Clearly, enterprise IT managers are looking at IM in a different light these days, and a new wave of IM auditing tools are making IM a more attractive (read: more secure) way for workers to communicate.
At the RSA Conference in San Francisco this week, I had a chance to see some of the products and vendor initiatives that are bringing a distinctly corporate appeal to instant messaging technology.
Based on what I saw, I believe the utopia of real-time collaboration solutions is still several years away; the industry must still iron out standards for applications such as IM and others. For now, the focus is rightly on how to effectively secure corporate data while keeping employees happy and productive with IM applications.
Most of the RSA announcements were from vendors of proxy-based software solutions that allow enterprises to control access to, and audit/archive contents in, IM applications. These tools appeal to IT managers because they offer an easy way to secure corporate IM, and are interoperable with popular public IM networks as well as enterprise IM networks.

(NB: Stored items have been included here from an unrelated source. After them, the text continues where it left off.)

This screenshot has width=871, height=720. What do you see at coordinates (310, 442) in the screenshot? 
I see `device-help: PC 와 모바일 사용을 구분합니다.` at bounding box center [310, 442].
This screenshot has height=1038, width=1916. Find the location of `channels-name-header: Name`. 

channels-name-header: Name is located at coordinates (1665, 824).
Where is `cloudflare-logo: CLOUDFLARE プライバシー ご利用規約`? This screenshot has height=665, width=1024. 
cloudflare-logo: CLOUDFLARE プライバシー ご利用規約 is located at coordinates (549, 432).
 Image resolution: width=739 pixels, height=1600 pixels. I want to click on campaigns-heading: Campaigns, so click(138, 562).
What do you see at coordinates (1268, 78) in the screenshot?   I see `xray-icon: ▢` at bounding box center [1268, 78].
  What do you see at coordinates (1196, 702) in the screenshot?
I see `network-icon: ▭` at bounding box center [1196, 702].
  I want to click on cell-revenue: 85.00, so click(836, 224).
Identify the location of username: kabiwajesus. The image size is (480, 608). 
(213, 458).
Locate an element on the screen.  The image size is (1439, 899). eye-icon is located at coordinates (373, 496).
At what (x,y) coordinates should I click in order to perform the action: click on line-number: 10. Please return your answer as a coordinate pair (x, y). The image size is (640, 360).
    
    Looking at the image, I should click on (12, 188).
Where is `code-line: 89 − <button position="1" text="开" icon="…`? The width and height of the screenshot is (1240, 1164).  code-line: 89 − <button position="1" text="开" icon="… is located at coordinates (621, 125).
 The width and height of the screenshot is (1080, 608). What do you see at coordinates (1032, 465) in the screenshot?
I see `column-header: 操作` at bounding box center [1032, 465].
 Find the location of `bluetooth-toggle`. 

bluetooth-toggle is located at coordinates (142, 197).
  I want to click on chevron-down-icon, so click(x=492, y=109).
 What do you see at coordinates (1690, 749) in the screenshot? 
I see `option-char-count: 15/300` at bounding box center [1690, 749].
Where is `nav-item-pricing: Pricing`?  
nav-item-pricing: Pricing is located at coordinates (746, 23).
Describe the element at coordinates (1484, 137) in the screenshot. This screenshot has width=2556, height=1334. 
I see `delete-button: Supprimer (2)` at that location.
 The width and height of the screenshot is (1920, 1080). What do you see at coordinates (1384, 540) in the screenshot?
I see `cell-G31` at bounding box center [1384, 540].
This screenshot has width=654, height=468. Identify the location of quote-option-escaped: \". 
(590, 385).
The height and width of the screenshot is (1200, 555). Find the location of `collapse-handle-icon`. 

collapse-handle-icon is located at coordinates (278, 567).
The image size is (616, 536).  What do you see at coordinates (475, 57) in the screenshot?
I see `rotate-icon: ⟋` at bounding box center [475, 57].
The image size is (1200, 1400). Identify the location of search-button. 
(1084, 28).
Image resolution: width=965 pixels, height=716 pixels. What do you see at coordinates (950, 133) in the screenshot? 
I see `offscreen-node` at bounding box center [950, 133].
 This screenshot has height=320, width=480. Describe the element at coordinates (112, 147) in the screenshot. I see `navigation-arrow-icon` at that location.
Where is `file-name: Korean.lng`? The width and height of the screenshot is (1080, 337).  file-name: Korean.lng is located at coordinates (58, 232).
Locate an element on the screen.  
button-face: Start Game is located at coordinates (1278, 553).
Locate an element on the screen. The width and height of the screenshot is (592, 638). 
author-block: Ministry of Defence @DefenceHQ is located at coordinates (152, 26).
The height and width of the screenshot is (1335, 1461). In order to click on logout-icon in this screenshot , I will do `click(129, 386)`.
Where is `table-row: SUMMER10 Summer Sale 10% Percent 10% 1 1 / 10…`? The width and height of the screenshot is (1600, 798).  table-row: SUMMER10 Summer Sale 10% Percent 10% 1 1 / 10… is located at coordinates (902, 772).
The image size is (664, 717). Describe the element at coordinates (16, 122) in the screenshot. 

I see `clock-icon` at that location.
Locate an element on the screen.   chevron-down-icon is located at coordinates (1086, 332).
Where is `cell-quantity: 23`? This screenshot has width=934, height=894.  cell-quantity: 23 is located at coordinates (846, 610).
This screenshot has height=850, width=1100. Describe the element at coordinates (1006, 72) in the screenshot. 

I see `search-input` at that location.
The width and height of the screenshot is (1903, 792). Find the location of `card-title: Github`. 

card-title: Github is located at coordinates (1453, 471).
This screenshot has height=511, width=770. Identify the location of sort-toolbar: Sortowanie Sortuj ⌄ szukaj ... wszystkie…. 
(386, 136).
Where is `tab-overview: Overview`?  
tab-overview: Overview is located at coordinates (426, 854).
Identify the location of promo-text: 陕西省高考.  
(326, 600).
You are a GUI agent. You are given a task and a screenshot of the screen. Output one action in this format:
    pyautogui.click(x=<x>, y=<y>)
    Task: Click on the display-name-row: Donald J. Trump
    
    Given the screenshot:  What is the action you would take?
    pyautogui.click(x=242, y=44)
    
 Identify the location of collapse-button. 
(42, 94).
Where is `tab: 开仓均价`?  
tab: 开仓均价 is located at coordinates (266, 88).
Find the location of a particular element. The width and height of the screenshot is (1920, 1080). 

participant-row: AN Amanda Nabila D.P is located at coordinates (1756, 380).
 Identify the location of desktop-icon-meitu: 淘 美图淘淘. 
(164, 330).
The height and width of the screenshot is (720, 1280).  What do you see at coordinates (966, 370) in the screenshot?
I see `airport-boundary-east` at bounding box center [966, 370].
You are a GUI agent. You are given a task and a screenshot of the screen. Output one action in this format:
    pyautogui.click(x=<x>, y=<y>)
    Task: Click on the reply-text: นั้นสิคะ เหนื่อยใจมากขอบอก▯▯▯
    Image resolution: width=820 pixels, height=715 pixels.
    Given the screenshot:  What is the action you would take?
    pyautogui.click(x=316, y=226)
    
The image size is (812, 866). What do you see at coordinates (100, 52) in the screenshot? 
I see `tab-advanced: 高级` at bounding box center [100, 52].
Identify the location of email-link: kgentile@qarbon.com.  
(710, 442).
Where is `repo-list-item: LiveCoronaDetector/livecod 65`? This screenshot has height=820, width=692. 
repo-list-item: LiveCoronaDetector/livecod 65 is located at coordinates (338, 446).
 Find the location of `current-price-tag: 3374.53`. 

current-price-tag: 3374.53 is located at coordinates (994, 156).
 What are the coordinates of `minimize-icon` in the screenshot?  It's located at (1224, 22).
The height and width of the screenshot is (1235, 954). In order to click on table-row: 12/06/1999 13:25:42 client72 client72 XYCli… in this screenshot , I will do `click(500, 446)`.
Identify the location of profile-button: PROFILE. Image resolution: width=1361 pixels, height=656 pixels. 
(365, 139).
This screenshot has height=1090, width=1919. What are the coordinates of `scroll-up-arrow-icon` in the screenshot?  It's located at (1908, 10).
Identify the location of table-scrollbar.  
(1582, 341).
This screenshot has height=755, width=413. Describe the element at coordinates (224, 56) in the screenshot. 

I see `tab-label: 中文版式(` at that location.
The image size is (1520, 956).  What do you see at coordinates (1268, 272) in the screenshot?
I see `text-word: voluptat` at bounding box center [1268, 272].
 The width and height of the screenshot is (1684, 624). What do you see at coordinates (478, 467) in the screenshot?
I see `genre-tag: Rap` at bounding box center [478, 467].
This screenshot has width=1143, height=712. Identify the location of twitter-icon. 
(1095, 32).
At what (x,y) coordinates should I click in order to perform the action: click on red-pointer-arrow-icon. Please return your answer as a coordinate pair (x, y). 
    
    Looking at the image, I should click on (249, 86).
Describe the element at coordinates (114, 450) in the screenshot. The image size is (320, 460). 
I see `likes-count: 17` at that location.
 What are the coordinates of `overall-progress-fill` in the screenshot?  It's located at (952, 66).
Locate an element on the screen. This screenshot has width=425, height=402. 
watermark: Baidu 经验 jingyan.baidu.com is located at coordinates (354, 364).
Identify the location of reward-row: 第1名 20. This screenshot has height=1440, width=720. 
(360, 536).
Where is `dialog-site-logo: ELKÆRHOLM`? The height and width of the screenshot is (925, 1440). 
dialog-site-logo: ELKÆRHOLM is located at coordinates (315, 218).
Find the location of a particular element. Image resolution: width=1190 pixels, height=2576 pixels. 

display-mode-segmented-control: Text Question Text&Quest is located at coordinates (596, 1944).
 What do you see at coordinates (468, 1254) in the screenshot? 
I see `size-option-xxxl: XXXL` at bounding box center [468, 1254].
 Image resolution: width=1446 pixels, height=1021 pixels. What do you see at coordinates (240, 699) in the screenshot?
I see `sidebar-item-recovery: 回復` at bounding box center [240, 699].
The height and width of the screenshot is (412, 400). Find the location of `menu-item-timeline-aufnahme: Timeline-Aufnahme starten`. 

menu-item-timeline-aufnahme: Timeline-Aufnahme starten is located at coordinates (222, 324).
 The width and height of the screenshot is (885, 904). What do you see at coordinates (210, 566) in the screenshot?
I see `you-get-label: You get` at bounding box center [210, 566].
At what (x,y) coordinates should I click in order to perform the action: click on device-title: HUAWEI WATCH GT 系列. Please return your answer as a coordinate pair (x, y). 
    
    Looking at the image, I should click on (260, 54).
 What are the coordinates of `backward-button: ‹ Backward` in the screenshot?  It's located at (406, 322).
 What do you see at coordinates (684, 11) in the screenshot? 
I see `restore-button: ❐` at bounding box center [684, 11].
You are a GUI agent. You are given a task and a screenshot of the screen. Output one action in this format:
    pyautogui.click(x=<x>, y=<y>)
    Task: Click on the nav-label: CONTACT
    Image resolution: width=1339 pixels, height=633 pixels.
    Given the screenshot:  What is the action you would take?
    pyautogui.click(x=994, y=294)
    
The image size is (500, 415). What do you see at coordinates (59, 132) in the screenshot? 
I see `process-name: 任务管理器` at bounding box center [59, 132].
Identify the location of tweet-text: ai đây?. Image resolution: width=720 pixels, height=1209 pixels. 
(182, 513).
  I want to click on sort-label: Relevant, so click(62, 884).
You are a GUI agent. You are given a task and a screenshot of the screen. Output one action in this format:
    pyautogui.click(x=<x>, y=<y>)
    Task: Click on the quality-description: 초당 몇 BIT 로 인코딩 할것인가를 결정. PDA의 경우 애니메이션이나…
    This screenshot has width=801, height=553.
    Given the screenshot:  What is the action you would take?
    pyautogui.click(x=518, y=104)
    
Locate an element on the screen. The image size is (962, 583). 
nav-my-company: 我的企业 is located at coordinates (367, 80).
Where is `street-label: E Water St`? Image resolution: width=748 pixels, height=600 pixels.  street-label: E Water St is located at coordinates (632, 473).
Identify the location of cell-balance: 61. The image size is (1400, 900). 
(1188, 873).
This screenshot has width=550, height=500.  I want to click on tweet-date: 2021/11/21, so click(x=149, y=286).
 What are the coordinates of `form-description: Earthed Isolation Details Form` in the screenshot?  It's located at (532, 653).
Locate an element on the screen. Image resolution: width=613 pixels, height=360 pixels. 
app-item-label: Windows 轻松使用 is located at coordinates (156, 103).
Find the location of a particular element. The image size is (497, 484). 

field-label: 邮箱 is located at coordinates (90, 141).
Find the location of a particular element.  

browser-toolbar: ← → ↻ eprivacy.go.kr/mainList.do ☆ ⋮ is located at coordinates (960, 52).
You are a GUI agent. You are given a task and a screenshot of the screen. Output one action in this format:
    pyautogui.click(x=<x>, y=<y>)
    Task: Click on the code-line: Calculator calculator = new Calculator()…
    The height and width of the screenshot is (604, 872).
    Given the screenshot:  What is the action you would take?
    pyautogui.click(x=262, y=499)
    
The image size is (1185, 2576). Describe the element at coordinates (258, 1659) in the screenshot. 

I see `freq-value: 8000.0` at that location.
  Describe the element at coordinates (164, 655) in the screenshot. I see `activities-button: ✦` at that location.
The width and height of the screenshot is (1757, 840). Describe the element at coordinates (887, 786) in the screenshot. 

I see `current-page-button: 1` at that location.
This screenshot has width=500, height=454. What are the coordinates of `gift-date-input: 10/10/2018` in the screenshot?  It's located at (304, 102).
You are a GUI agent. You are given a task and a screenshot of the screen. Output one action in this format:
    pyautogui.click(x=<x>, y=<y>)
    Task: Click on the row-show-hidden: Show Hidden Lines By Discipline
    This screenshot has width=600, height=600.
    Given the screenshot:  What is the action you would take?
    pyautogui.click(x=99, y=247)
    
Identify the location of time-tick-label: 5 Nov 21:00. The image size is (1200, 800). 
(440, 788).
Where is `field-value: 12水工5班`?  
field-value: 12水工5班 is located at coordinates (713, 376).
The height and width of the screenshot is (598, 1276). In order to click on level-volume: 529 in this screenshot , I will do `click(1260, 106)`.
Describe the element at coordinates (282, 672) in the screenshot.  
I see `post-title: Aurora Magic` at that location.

Offerings such as FaceTime Communications IM Auditor Enterprise software allow companies to monitor and control IM use throughout enterprise networks, as well as public networks (AOL, MSN and Yahoo). New in IM Auditor Enterprise, released earlier this year, are directory integration and local routing capabilities.
Early implementers of FaceTimes IM Auditor, such as financial institutions, used it to document their corporate communications in order to comply with Federal laws. Now, however, more enterprises are embracing IM Auditor Enterprise to tackle IM security and management: The company announced it had signed on 50 new customers in the first quarter of this year.
For the future, FaceTime is looking into moving from a software-only solution to a software/hardware appliance approach, which could offer IT managers a more easily deployable and manageable solution, company officials said.
Elsewhere on the IM front, IMlogic has announced the latest version of its flagship product, IM Manager 5.0. Version 5.0 of the software brings to the table new out-of-the-box anti-virus scanning, content filtering and anti-spam protection capabilities—important additions to any IM management and auditing solution, because IM applications offer potential pathways for viruses and unwanted Spam to infiltrate corporate networks.